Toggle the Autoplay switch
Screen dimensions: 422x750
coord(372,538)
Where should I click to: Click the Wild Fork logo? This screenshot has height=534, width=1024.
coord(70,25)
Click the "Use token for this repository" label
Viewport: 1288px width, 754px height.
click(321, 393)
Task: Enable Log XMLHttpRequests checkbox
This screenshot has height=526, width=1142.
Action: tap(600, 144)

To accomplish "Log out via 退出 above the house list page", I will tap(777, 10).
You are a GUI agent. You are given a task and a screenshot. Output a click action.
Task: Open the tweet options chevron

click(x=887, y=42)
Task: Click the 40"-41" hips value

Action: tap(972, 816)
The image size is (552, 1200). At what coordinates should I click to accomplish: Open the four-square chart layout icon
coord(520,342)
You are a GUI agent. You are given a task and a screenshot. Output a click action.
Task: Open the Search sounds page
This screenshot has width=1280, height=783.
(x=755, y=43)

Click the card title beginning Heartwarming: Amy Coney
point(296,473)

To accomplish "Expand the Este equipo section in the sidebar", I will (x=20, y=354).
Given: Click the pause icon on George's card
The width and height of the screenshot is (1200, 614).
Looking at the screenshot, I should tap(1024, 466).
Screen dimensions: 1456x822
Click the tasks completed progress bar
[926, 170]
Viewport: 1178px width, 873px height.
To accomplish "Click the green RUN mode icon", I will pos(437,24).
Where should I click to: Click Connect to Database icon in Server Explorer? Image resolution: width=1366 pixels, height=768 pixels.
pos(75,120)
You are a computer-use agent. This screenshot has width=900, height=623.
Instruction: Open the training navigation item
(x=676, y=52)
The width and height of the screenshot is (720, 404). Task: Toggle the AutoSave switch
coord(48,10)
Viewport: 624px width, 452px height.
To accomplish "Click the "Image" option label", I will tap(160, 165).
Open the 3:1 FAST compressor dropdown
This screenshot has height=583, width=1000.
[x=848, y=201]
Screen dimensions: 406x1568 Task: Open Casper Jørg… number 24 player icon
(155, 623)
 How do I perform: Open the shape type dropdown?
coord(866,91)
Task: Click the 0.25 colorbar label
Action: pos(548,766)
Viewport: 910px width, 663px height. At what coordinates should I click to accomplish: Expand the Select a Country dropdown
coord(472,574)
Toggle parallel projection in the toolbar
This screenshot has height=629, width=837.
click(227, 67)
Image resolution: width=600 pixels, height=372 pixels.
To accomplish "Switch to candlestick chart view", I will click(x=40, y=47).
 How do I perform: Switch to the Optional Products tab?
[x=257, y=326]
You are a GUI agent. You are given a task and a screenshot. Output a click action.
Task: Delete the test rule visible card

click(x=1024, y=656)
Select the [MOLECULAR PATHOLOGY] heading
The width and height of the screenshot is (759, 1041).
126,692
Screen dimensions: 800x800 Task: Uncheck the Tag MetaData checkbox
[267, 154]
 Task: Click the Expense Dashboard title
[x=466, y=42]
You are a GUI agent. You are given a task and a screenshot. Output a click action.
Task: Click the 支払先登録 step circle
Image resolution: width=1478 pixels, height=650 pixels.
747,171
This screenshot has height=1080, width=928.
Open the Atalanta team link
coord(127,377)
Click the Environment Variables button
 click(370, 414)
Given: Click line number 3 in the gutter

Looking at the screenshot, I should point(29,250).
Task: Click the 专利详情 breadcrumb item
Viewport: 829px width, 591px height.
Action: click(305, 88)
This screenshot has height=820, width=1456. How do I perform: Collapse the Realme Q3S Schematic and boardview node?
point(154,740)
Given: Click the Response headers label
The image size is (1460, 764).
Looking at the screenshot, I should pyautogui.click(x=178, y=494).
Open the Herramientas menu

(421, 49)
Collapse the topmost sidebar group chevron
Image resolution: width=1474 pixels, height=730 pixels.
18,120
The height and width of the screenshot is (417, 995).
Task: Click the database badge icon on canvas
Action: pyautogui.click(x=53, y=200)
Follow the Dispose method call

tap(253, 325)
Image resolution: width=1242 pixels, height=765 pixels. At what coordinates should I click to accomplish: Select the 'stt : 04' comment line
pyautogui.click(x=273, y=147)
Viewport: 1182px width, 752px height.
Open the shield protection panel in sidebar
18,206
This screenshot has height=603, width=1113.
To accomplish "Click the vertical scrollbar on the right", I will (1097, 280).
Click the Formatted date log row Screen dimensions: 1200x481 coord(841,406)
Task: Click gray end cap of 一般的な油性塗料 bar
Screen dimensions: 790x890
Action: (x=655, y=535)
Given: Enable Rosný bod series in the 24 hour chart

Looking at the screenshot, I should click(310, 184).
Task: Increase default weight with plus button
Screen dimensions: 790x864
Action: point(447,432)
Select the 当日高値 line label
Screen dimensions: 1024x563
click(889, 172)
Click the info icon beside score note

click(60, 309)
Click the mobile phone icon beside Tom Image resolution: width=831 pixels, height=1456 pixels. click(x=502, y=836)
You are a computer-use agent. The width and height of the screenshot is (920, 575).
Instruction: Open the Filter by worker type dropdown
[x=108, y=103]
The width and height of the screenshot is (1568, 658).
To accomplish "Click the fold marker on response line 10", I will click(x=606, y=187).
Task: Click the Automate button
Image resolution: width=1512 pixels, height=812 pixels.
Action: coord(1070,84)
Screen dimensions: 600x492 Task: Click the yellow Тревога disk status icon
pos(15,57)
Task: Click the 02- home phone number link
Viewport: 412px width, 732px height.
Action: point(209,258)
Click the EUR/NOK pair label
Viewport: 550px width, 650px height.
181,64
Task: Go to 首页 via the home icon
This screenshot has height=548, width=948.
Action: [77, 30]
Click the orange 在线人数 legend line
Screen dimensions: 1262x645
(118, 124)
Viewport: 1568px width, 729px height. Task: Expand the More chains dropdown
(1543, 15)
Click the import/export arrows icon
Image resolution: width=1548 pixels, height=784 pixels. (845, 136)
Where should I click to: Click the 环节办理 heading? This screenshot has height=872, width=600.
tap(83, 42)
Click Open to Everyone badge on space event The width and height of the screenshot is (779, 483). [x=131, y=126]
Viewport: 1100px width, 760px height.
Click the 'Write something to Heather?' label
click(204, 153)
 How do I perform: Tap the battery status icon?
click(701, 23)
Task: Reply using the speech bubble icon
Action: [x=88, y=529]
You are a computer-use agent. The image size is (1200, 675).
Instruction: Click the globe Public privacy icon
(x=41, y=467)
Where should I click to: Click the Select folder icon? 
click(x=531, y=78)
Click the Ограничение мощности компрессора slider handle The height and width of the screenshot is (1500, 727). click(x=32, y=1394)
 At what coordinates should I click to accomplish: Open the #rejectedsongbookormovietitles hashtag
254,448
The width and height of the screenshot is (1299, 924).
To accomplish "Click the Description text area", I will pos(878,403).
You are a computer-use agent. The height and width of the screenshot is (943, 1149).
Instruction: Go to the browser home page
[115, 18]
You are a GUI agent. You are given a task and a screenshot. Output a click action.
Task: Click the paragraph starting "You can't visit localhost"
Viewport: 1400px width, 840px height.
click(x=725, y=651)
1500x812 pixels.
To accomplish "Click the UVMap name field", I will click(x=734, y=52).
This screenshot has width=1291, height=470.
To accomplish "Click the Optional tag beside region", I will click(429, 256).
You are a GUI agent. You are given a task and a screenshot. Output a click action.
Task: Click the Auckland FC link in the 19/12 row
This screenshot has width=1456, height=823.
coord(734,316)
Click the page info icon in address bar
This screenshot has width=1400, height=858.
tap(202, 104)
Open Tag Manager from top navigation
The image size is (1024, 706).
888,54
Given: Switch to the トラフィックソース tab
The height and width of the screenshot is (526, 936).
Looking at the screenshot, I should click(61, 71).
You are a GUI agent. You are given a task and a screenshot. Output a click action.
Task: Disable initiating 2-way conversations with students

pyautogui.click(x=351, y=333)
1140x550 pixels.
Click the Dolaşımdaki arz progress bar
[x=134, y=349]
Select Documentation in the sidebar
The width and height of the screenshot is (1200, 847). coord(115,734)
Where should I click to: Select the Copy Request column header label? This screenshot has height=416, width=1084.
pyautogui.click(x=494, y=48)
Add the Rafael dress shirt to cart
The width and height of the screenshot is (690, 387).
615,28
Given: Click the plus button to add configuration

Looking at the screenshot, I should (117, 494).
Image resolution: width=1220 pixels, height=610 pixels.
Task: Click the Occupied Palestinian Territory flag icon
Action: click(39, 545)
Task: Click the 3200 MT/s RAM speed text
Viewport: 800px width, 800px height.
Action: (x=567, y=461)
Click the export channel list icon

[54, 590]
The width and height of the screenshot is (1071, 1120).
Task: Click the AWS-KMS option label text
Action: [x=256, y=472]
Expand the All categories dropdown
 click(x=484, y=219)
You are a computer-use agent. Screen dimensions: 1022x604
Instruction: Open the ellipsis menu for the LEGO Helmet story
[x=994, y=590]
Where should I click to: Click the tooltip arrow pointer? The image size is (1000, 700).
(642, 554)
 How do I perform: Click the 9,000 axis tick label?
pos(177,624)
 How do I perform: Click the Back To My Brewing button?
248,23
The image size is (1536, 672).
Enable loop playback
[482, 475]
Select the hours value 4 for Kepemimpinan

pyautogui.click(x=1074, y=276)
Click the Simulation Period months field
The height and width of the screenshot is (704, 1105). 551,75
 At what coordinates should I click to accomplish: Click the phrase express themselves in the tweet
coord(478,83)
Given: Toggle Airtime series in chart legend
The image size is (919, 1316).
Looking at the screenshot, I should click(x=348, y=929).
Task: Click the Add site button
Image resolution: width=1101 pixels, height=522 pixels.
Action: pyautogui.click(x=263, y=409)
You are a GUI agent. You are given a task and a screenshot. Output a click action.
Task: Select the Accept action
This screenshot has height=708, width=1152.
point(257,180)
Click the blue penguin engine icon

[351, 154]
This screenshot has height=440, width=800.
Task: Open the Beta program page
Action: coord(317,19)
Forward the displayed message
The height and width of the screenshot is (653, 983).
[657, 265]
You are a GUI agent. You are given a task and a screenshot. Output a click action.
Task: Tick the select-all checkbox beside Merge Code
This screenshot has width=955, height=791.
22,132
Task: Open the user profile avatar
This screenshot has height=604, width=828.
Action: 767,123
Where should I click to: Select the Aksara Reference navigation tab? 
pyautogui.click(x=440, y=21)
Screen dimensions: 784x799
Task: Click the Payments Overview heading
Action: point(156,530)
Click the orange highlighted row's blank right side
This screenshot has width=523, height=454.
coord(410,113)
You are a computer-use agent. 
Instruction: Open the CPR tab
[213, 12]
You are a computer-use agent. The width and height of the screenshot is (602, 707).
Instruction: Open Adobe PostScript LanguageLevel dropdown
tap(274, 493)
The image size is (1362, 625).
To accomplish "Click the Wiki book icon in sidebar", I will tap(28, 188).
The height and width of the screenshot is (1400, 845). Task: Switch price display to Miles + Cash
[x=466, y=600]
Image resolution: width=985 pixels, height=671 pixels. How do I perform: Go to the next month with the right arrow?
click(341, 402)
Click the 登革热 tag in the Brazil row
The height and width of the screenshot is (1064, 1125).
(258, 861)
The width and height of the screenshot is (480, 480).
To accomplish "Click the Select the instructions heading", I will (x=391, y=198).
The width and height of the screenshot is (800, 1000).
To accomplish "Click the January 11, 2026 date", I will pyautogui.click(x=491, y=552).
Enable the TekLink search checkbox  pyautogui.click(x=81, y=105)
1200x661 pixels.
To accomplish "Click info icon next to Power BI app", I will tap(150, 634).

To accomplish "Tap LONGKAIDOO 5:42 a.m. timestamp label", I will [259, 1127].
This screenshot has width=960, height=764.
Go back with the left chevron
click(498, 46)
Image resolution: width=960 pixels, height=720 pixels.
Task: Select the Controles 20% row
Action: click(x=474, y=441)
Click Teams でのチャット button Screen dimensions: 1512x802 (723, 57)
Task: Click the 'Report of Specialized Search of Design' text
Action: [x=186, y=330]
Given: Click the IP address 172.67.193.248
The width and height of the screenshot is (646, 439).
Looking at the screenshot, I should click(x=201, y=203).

REQUIRED ACTION> For this exercise, please output exactly the lines above starting at the line with "Task: Click the Add site button" and ending at the line with "Click the orange highlighted", ends included.

YOUR RESPONSE>
Task: Click the Add site button
Image resolution: width=1101 pixels, height=522 pixels.
Action: pyautogui.click(x=263, y=409)
You are a GUI agent. You are given a task and a screenshot. Output a click action.
Task: Select the Accept action
This screenshot has height=708, width=1152.
point(257,180)
Click the blue penguin engine icon

[351, 154]
This screenshot has height=440, width=800.
Task: Open the Beta program page
Action: coord(317,19)
Forward the displayed message
The height and width of the screenshot is (653, 983).
[657, 265]
You are a GUI agent. You are given a task and a screenshot. Output a click action.
Task: Tick the select-all checkbox beside Merge Code
This screenshot has width=955, height=791.
22,132
Task: Open the user profile avatar
This screenshot has height=604, width=828.
Action: 767,123
Where should I click to: Select the Aksara Reference navigation tab? 
pyautogui.click(x=440, y=21)
Screen dimensions: 784x799
Task: Click the Payments Overview heading
Action: point(156,530)
Click the orange highlighted row's blank right side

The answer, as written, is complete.